What Images Have Been Used by John Keats in the Poem to Autumn?


For instance, in the first stanza Keats uses visual imagery with words like “thatch-eyed,” “mossed cottage trees,” “the granary floor,” “plump the hazel shells,” and “full-grown lambs,” etc.


Then, what is the message of the poem To Autumn by John Keats?

Throughout the poem, Keats lingers on the beauty of the natural world during autumn. However in the last stanza, he more forcefully connects autumn to the beauty of endings (or death) within the natural world.
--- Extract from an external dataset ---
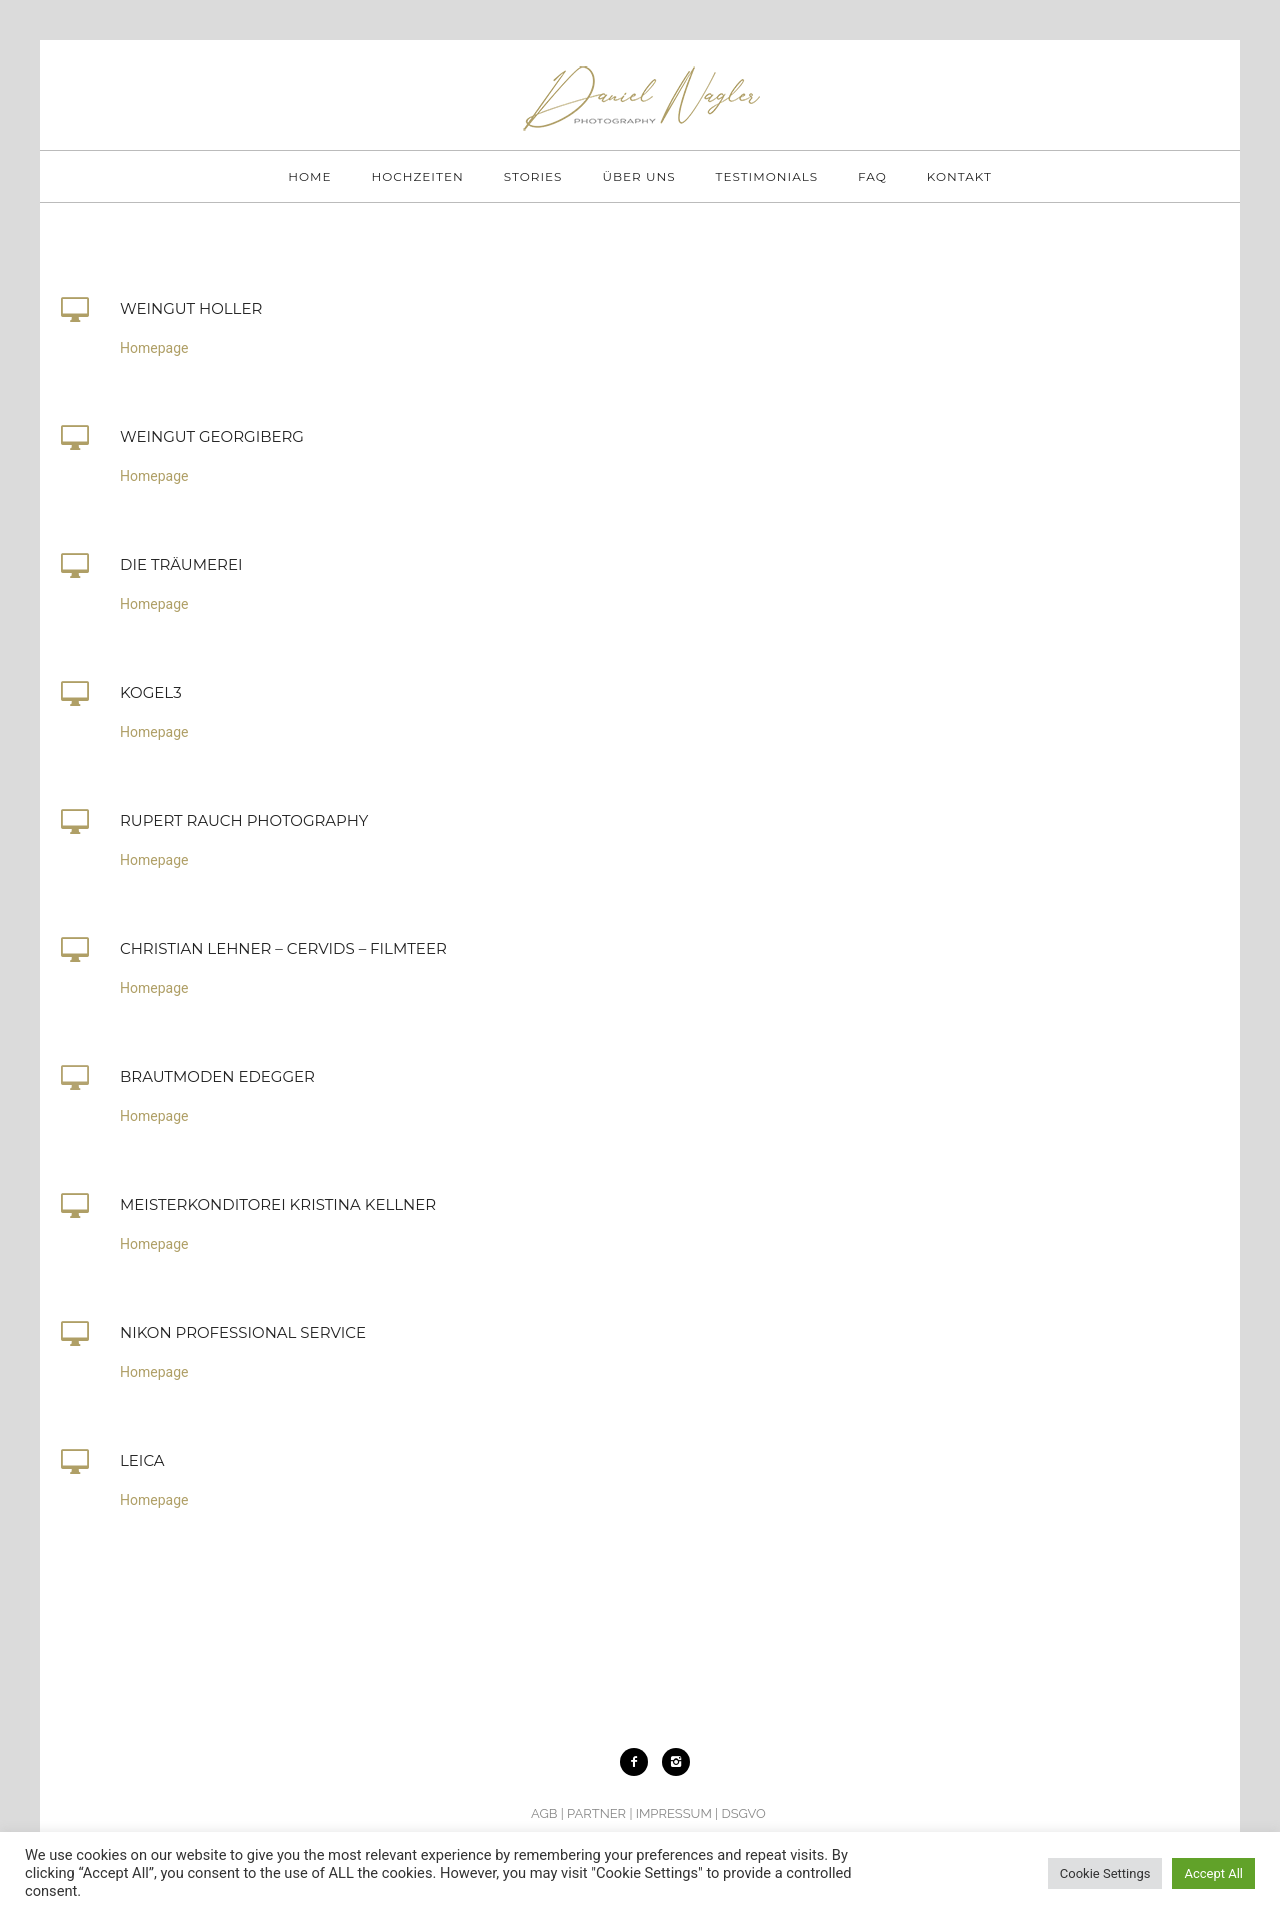 Image resolution: width=1280 pixels, height=1914 pixels. I want to click on HOME, so click(309, 176).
how many kinds of imagery do you find in the poem? Poets use imagery to accomplish different ends and therefore, there are three main types of imagery: literal, perceptual, and conceptual.

Likewise, people ask, how does Keats present nature in to autumn?

In the first stanza, he dwells on the ripening fruit: “To bend with apples the mossd cottage trees, / And fill all fruit with ripeness to the core." In the second stanza, autumn appears as a person “sitting careless on a granary floor, / Thy hair soft-lifted by the winnowing wind.” The third stanza insists that autumn

Which figure of speech does Keats employ to describe the season of autumn in his ode to autumn?

Apostrophe is when the speaker of a poem addresses, or speaks to, something that cant speak back. In this poem, Keatss speaker is addressing autumn when he asks, "Who hath not seen thee oft amid thy store?" (line 12). Another literary device that Keats uses in this poem is personification.